To get even more data, you can go to your Facebook business page and click “insights” along the top.
This will give you more demographic data, but also data on the posts you’ve made. After you’ve made several posts, analyze them and see if certain types of posts — or certain topics — have higher engagement.
If so, start posting more about those topics.
Here’s an in-depth guide to using insights data.
How to Use Facebook Ads Effectively
The other side of Facebook is Facebook advertising.
If you try to grow a page purely through organic posting and interaction, it will be painfully slow. It was possible in the past, but these days, organic is not enough.
Are Facebook Ads Right for Your Business?
With any advertising, there is a cost.
Facebook ads are certainly cheaper than Adwords, but their price continues to rise.
The ads help you expand the reach of your page’s posts, but in order to get a reasonable cost per click (CPC), your posts need to get liked, shared, and commented as much as possible.
This favors highly shareable niches like fitness, entertainment, and food. If your business is a paving business or mental health business, it’s going to be tougher to get engagement on your posts. You’ll need to be creative. Think: “What content can I create that my target audience will find particularly useful, valuable, relevant, and share-worthy?”
Basics First: The 4 Parts of an Ad
Once logged into Facebook, click the little arrow in the top right corner of the page and click “create ads.”
Your first step is to pick an objective.
The most popular objectives are:
- Engagement: This is how you “boost” posts; you pay based on post likes, comments, and shares.
- Conversions: This tracks which clicks actually result in sales and optimizes for this type of user.
- Traffic: This choice prioritizes driving traffic to a landing page on your website.
The second step is to create an audience for your ad:
Pick the gender, language, location, and interests that you’d like to target.
You want to pick a fairly specific audience to really nail down your message.
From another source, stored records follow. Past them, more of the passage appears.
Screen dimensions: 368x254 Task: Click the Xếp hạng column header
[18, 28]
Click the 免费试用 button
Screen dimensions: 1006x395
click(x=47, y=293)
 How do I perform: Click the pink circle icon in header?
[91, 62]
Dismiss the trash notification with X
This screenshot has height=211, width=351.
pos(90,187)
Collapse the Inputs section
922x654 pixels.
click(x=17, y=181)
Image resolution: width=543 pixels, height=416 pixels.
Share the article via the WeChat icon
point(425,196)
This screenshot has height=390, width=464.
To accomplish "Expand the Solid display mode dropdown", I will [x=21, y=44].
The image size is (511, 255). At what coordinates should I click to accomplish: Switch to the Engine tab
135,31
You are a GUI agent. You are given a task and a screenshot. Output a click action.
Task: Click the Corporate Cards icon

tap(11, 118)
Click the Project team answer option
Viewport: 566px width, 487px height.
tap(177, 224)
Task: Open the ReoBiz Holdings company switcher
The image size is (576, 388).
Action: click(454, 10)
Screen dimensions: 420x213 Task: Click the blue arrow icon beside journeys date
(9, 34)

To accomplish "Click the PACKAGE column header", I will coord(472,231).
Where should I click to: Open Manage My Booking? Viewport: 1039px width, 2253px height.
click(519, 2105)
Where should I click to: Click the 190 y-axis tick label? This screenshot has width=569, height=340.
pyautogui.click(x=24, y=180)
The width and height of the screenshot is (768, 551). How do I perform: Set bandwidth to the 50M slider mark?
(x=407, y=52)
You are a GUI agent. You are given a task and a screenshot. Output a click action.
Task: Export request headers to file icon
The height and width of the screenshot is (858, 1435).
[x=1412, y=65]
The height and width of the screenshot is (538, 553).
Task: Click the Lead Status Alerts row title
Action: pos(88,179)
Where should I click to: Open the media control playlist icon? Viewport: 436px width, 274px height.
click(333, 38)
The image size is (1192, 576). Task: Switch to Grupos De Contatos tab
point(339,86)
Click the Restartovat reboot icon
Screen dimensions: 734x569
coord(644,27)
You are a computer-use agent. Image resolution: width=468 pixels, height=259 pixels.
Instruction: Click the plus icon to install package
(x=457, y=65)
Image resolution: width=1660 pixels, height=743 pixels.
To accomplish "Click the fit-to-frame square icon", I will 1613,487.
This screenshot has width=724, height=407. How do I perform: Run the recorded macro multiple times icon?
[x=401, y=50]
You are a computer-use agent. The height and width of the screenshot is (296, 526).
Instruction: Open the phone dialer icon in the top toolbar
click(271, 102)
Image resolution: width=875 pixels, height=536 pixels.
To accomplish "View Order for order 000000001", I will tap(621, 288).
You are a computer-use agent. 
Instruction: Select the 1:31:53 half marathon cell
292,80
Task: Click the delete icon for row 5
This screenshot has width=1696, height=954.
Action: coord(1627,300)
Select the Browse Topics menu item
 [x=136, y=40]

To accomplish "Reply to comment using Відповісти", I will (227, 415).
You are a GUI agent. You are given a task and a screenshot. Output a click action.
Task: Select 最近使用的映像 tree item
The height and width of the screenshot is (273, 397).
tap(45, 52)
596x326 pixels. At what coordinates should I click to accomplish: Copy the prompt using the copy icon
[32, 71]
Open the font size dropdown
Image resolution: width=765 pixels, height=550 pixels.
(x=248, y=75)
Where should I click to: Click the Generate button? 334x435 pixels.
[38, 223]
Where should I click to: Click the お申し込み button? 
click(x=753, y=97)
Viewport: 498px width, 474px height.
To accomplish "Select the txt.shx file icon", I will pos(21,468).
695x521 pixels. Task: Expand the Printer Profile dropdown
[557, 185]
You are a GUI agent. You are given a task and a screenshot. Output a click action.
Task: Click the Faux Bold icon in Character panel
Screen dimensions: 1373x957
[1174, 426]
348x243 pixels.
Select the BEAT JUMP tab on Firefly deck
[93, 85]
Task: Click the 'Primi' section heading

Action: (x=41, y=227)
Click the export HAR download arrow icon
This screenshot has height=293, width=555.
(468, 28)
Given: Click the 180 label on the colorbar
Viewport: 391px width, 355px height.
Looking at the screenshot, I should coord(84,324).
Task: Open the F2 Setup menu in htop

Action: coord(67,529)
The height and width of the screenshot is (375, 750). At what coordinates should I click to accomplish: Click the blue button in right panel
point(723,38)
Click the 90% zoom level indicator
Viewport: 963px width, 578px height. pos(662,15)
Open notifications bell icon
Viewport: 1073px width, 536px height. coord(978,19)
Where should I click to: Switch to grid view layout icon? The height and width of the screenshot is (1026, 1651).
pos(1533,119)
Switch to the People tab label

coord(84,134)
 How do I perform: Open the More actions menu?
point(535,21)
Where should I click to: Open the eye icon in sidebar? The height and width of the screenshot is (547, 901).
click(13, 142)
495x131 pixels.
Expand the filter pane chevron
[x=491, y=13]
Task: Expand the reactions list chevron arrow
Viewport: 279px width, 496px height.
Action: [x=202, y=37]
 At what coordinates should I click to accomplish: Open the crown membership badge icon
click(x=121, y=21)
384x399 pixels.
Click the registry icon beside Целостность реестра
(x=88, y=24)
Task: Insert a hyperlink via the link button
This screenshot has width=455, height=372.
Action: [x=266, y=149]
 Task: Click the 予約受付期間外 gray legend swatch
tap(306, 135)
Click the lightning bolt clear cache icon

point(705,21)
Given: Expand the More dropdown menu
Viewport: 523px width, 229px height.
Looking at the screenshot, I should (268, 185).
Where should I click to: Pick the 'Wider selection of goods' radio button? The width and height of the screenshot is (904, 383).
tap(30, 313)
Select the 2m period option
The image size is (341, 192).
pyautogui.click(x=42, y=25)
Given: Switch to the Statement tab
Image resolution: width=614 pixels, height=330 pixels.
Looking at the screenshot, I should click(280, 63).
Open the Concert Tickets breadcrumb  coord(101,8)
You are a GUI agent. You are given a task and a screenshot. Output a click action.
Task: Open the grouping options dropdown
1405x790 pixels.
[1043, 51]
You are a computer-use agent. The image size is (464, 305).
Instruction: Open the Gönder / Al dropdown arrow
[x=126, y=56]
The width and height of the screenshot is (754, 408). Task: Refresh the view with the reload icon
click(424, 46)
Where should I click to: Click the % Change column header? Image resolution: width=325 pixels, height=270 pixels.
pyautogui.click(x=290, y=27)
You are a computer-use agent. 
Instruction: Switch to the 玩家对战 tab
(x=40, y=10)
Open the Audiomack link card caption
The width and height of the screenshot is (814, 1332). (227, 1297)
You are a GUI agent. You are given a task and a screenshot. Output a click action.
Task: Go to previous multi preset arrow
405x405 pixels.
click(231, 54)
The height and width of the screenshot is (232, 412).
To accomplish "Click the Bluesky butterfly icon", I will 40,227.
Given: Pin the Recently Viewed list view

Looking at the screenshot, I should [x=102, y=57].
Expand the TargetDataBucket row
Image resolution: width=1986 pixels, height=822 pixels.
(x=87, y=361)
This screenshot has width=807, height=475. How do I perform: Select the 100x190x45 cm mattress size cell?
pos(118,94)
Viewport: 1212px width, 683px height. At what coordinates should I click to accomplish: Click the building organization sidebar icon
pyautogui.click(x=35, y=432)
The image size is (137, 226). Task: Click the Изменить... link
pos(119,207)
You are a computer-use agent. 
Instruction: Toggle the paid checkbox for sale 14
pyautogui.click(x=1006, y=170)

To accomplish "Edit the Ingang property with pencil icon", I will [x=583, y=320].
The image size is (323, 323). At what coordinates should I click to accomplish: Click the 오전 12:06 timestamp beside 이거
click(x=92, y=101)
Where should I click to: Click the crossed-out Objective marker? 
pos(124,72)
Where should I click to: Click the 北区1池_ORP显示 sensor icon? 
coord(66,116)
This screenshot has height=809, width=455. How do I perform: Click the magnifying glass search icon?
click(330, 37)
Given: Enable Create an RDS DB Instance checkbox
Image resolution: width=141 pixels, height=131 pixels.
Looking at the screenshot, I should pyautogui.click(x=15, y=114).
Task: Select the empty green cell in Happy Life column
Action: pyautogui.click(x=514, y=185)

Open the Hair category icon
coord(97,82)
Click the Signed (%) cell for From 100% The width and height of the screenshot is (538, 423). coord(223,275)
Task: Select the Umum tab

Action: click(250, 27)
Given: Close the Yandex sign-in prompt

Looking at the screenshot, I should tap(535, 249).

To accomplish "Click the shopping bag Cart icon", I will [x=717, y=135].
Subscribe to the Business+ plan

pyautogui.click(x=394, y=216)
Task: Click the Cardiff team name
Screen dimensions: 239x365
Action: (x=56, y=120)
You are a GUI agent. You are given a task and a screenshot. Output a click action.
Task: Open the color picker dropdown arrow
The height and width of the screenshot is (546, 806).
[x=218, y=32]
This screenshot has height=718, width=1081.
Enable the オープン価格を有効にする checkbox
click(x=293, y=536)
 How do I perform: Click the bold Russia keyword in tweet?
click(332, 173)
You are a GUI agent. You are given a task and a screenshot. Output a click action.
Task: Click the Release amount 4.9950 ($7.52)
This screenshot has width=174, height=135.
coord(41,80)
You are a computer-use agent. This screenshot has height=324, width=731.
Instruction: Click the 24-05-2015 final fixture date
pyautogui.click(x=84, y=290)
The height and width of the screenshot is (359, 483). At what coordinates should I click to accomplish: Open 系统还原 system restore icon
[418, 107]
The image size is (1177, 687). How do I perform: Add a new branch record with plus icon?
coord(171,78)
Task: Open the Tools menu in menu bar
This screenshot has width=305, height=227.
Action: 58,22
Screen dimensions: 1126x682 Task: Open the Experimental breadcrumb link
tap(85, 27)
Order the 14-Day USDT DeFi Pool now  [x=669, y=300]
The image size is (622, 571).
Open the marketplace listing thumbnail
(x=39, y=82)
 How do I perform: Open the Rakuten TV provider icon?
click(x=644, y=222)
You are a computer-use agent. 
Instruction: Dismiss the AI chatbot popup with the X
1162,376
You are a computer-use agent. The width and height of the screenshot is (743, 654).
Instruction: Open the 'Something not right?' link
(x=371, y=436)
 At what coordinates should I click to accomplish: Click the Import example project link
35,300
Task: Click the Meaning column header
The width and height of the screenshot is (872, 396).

Aim for 10,000-50,000 users in your audience.
Third, you then set your maximum daily budget and when to start running the ad:
Finally, you should change the ad placement default settings.
You’ll typically want to uncheck showing the ad on Instagram. If you decide to only show to desktop users or to mobile users later, you will change it here.
Which Ad Placements Are Best?
The short answer is, you won’t know until you try.
You might find that News Feed ads perform best:
Or you might find that sidebar ads do.
Ideally, run all types of ads for a few days, and then eliminate any placements that are underperforming.
The Key to Getting Extraordinary Results
You’ve probably heard stories of businesses getting 200% ROI or more.
They are able to achieve those results through retargeting and custom audiences.
The basic idea is that if someone engages with your content and goes to your website, they’re probably going to engage with your ads again in the future.
Retargeting lets you track these users and target them specifically, resulting in really high levels of engagement (and cheaper clicks).
Go into your Facebook ads manager, and click the navigation menu in the top left. You’ll see an option for “audiences.” Click it.
Creating any of these audiences and targeting them with ads will yield far better results than typical targeting through interests and demographics.
If you have the email addresses of at least 100 customers, you can upload those and Facebook will find people that are most similar to them.
Here is a complete guide to Facebook retargeting that walks you through the technical steps.
Are You a Facebook Expert Now?
You might not be an expert, but you should have a solid grasp on the basics of using Facebook effectively for your business.
As you actually start implementing everything in this guide, you can then search for more in-depth, technical guides if you run into any problems.
Keep in mind that there’s a steep learning curve. You likely won’t get great results right away, but they will get better as you learn which tactics work best for your business.